Directions for this task - Rewrite the blog post from "Tuesday, August 07, 2007" through "to right field.", swapping in "ballpark" wherever "stadium" appears.

Given text -
┌────────

MoonOverPittsburgh

Some tiny creature, mad with wrath,

Is coming nearer on the path.

--Edward Gorey

Name:
Location: Pittsburgh, Pennsylvania, U.S. Outlying Islands

Writer, lawyer, cyclist, rock climber, wanderer of dark residential streets, friend.

Tuesday, August 07, 2007

Passing the Torch

And just now, Bonds speaks, the stadium still echoing with the mellifluous and generous message Henry Aaron recorded in honor of the occasion, congratulating Bonds. Congratulating Bonds. You'd think I'd be tarred and feather for making the suggestion. But I love the game of baseball, and I won't be deterred from honoring one of the greatest hitters in the history of the game, in company with Ruth and Aaron and Mays, men whom I lack the arrogance to compare.

I watched the first at bat tonight, catching it (deliberately) between other pursuits. Barry roped a double 400 feet to right center field, centering a good breaking ball perfectly but failing to get under it. Barry's second at bat coincided with my going to bed, and I ran in from the bathroom, toothbrush in hand and a mouth full of foam, to watch him lash a single to right field.

It was clear that he was hitting the ball well, very well -- hitting it like Barry hits it. Adjusting during lengthy at bats in those minute increments that are familiar to those who have watched Barry over the years and know what they're seeing, taking a breajing ball inches out of the strike zone on a 2-2 count, fighting balls off that weren't quite in the right location.

└────────

Word and element location data:
┌────────

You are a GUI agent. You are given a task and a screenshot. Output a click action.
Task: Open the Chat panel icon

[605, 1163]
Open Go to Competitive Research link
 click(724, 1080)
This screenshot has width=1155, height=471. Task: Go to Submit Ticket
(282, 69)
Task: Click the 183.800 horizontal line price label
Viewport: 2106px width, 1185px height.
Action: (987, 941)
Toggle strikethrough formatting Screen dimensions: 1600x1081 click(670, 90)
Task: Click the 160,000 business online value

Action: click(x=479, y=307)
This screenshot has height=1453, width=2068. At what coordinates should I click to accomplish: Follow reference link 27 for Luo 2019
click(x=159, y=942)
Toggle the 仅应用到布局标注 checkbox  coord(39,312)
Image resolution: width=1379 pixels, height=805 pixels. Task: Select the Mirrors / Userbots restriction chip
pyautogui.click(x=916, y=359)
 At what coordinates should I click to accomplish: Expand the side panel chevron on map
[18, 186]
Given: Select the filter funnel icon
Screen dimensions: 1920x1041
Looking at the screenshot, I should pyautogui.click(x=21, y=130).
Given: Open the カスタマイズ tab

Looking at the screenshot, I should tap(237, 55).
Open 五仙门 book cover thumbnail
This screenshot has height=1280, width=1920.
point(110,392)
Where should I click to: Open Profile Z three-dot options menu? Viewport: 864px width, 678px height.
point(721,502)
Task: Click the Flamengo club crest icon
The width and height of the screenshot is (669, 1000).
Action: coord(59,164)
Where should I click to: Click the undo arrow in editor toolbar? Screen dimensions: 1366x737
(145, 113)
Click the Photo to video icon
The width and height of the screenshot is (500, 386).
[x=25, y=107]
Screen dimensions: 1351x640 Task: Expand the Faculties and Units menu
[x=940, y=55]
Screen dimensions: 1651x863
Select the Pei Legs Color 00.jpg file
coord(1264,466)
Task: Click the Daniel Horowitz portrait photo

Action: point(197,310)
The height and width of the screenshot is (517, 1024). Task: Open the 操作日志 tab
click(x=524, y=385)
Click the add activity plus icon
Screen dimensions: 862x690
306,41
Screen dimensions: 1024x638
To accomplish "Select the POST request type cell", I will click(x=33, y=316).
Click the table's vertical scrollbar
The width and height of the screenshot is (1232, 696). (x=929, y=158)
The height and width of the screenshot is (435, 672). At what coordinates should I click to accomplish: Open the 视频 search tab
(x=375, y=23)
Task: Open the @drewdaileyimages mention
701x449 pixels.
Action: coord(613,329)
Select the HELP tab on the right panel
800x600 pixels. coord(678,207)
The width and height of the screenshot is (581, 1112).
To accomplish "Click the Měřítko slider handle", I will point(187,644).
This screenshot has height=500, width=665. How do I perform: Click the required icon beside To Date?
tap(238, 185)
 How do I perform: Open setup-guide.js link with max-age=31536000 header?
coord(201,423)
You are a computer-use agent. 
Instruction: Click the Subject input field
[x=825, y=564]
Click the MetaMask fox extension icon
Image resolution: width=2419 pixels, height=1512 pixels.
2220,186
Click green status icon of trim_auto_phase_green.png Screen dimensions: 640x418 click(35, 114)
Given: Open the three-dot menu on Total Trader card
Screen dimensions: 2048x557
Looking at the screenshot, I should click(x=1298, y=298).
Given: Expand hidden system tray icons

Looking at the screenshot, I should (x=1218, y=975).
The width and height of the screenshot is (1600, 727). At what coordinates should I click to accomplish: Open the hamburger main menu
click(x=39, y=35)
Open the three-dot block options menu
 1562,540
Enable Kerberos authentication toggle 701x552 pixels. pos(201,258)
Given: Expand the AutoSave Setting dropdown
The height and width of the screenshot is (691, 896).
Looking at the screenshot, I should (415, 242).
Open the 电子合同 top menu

└────────

Finished answer -
Tuesday, August 07, 2007

Passing the Torch

And just now, Bonds speaks, the ballpark still echoing with the mellifluous and generous message Henry Aaron recorded in honor of the occasion, congratulating Bonds. Congratulating Bonds. You'd think I'd be tarred and feather for making the suggestion. But I love the game of baseball, and I won't be deterred from honoring one of the greatest hitters in the history of the game, in company with Ruth and Aaron and Mays, men whom I lack the arrogance to compare.

I watched the first at bat tonight, catching it (deliberately) between other pursuits. Barry roped a double 400 feet to right center field, centering a good breaking ball perfectly but failing to get under it. Barry's second at bat coincided with my going to bed, and I ran in from the bathroom, toothbrush in hand and a mouth full of foam, to watch him lash a single to right field.